Ginkgo Bioworks to lay off as many as 400 employees

The impact of layoffs at Ginkgo Bioworks is coming into clearer focus. After announcing a plan to reduce “labor expenses” by at least 25% in early May, the synthetic biology company disclosed this week that will translate into the loss of more than a third of its workers.

The cutbacks are part of a broader restructuring strategy that aims to reduce operating expenses by $200 million within the next 12 months—including by consolidating its locations into a smaller number of core facilities and simplifying its customer programs, the company said during its first-quarter earnings release earlier this year.

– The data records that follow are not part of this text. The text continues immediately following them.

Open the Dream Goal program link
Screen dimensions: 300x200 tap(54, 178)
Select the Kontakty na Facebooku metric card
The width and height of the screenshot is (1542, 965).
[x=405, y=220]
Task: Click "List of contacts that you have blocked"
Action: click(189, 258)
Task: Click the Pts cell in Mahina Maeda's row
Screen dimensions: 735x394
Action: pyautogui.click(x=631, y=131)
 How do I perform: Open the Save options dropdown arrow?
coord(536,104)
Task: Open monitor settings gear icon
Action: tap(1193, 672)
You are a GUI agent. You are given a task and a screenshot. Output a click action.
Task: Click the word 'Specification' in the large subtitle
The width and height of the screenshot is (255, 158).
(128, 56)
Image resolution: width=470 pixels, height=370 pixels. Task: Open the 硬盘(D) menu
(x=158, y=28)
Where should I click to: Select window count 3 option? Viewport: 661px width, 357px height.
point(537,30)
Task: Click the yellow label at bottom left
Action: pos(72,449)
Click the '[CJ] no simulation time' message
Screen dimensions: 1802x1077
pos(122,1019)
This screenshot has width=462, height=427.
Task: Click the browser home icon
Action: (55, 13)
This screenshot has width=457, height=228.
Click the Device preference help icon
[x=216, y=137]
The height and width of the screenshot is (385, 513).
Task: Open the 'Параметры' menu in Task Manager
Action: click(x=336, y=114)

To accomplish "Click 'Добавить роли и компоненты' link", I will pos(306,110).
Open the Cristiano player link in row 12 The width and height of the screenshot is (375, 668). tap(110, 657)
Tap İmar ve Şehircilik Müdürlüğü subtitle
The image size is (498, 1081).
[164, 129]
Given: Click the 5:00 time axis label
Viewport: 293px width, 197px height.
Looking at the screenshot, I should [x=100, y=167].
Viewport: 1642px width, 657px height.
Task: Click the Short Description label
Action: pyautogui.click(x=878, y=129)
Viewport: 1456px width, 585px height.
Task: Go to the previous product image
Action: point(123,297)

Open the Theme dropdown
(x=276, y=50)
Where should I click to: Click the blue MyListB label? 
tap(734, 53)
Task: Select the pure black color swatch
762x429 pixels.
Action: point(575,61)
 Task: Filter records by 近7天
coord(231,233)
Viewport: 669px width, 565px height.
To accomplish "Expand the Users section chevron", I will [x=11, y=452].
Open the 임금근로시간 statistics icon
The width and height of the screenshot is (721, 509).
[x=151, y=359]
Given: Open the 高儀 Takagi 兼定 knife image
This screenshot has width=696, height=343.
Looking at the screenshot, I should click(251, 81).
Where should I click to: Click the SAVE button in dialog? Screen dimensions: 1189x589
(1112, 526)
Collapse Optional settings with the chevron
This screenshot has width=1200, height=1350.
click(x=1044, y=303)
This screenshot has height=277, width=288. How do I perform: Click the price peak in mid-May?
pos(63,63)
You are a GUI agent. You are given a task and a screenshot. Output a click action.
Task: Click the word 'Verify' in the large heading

Ginkgo reported that sales dropped by more than half year-over-year—down to $38 million from early 2023’s $81 million—as revenues from supplying COVID-19 tests to elementary and high school programs evaporated, resulting in a total quarterly loss of $178 million.

Around that same time, the company said it received a warning from the New York Stock Exchange that it was at risk of being delisted, due to its share price averaging below $1.

“This trend needs to change, and we are simplifying both what we sell to customers and how we do the work that drives revenue at Ginkgo,” co-founder and CEO Jason Kelly said at the time.

“Fortunately, we have the experience to know which types of programs are most efficient to run on our lab automation and can use this knowledge to further consolidate our Foundry operations and footprint into Biofab1, our new fully integrated lab data center, which is expected to open in mid-2025,” said Kelly.

“We are also simplifying our transaction terms in many instances as the benefits of our IP and downstream value terms were not worth the cost of slowing our commercial activity,” he added. “With these changes, we are targeting reaching adjusted EBITDA breakeven by the end of 2026, while seeking to reduce interim burn substantially to maintain a strong margin of safety throughout this transformation, supported by our $840 million cash balance and no bank debt.”

Earlier this month, the Boston-based company filed a WARN notice with the Massachusetts labor office, saying it was planning 158 layoffs in Cambridge by the end of this year, according to a report from STAT.

Ginkgo offered more clarity on the cuts’ larger scope within an SEC filing this week: Starting June 17, the company began reducing its workforce by at least 35%, across R&D and other divisions, with the layoff process expected to continue into 2025. Based on previous headcount estimates, as many as 400 employees could be let go.

Earlier this year, Ginkgo went on a spending spree with the acquisitions of three different molecular medicine startups—which aimed to support the company’s launch of a technology network compiling offerings from over 25 developer partners.

The February purchases included Proof Diagnostics, the Cambridge CRISPR test developer co-founded by Feng Zhang of the Broad Institute of MIT and Harvard, which has been working on a “future-proof” COVID-19 tabletop analyzer; New York’s Patch Biosciences, exploring computer-designed cargos for genetic medicines; and the AI drug discovery company Reverie Labs, also in Cambridge.

After that, in April, Ginkgo bought up a handful of cell therapy platform assets, including CAR libraries, from Modulus Therapeutics.

Regarding the layoffs, the company said it expects to log at least $12 million in severance and separation costs this quarter, with more details to be provided during its second-quarter earnings call.